目的基因的分离技术是基因工程的三大核心技术之一。应用PCR技术分离目的基因是常用的方法之一。通过本实验的学习，要求学生掌握PCR技术的基本原理；掌握用PCR技术扩增目的基因的方法。 二、实验内容

设计特异引物，以含有目的基因的质粒DNA为模板，用PCR方法扩增目的基因。

三、实验要求

集中授课

四、实验准备

在进行实验之前，要求学生在对课堂相关知识点理解和掌握的基础上，认真阅读本实验指导，并进行归纳总结，完成预习报告。

五、实验原理、方法和手段

PCR（Polymerase Chain Reaction）即聚合酶链式反应，是指在DNA聚合酶催化下，以母链DNA为模板，以特定引物为延伸起点，通过变性、退火、延伸等步骤，体外复制出与母链模板DNA互补的子链DNA的过程。

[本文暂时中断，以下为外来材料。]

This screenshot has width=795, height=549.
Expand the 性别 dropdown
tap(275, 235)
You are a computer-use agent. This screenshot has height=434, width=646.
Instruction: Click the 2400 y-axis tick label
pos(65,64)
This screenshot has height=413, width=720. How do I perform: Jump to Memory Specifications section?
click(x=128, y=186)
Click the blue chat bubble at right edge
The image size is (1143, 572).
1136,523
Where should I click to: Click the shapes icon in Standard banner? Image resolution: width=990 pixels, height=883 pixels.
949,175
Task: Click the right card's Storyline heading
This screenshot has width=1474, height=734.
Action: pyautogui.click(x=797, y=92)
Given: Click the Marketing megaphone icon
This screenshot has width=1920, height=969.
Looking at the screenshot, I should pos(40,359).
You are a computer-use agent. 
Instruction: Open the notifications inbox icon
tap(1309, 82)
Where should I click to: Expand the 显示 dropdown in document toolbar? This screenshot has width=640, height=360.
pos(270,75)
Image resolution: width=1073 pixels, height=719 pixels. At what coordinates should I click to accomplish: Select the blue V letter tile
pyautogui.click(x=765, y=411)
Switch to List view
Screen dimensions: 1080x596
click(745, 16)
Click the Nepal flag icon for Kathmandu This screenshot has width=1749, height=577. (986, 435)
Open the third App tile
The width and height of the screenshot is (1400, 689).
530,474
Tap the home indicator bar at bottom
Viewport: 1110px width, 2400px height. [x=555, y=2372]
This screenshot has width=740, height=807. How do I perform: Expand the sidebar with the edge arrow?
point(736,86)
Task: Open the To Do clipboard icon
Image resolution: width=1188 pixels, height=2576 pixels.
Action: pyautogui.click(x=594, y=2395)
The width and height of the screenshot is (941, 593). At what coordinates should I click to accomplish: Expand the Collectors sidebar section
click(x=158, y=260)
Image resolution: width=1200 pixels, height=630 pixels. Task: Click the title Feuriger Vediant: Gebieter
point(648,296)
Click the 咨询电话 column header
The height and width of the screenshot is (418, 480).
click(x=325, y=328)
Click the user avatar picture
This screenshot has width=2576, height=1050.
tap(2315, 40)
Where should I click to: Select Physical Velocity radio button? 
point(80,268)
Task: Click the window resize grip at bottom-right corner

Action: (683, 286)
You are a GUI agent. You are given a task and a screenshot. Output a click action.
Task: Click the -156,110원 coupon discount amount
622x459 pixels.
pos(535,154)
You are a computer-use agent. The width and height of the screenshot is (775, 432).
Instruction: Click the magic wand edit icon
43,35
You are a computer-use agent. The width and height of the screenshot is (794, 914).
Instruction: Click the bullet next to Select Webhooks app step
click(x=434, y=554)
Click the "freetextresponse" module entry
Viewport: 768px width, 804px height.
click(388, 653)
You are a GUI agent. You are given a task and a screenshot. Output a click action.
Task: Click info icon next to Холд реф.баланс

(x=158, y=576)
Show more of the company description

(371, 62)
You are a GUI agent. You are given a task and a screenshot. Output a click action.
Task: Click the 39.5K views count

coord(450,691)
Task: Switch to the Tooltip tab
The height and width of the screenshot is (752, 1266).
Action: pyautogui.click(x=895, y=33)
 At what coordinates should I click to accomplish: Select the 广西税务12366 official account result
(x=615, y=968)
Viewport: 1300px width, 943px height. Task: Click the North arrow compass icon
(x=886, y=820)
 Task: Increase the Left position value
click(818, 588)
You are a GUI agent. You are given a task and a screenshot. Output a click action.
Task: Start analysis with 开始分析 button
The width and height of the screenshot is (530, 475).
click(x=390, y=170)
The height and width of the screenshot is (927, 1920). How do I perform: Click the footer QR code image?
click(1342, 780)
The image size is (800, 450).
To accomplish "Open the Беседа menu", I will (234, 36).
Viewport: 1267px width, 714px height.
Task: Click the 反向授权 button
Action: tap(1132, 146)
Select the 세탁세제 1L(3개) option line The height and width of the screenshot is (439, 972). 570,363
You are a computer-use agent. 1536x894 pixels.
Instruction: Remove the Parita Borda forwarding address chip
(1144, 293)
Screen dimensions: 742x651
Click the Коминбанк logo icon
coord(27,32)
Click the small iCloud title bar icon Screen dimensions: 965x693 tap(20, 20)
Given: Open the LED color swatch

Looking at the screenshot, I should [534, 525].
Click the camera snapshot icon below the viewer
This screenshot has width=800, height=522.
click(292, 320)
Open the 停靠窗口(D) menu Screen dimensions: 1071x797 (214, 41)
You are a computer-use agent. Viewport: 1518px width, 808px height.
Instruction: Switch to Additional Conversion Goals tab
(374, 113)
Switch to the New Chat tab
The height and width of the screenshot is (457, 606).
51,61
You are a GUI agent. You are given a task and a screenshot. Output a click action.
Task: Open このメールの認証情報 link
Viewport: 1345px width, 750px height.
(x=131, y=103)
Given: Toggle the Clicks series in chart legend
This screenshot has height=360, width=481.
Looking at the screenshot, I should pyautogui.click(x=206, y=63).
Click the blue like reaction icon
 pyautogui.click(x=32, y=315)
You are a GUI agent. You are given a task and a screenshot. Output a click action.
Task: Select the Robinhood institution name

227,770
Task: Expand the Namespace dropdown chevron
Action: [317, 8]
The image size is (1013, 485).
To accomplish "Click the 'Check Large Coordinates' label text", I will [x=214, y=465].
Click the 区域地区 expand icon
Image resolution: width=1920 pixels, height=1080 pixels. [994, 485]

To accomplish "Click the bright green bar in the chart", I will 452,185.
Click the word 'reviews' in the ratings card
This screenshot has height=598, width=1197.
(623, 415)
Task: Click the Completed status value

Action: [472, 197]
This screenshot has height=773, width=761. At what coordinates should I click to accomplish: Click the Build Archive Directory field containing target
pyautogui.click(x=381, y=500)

是一项DNA体外合成技术，能快速特异地在体外扩增任何目的DNA。可用于基因分离克隆，序列分析，基因表达调控，基因多态性研究等许多方面。 PCR反应体系包括五种成分：（1）模板DNA；（2）引物；（3）四种脱氧核糖核苷酸；（4）DNA聚合酶；（5）反应缓冲液（提供Mg2+、pH、离子强度）。PCR反应的基本步骤包括：（1）变性：高温使双链DNA解离形成单链（94℃）；（2）退火：低温下，引物与模板DNA互补区结合（55℃）；（3）延伸：DNA聚合酶催化以引物为起始点的DNA链延伸反应（70～72℃）。 PCR反应体系的总体积一般为25μl～100 μl 。

为了提高PCR的扩增效率，PCR反应体系中各成分的浓度按如下原则调控：

（一）反应缓冲液：由纯水、KCl、Tris组成。Tris用于调节反应体系pH值，使Taq酶在偏碱性环境中反挥活性。KCl可降低退火温度，但不能超过50 mmol/L，否则会抑制DNA聚合酶活性。 Mg2+终浓度为1.5～2.0 mmol/L，其对应dNTP为200 μmol/L，注意Mg2 与dNTPs之间的浓度关系，由于dNTP与Taq酶竟争Mg2+，当dNTP浓度达到1 mmol/L时会抑制Taq酶的活性。Mg2+能影响反应的特异性和产率。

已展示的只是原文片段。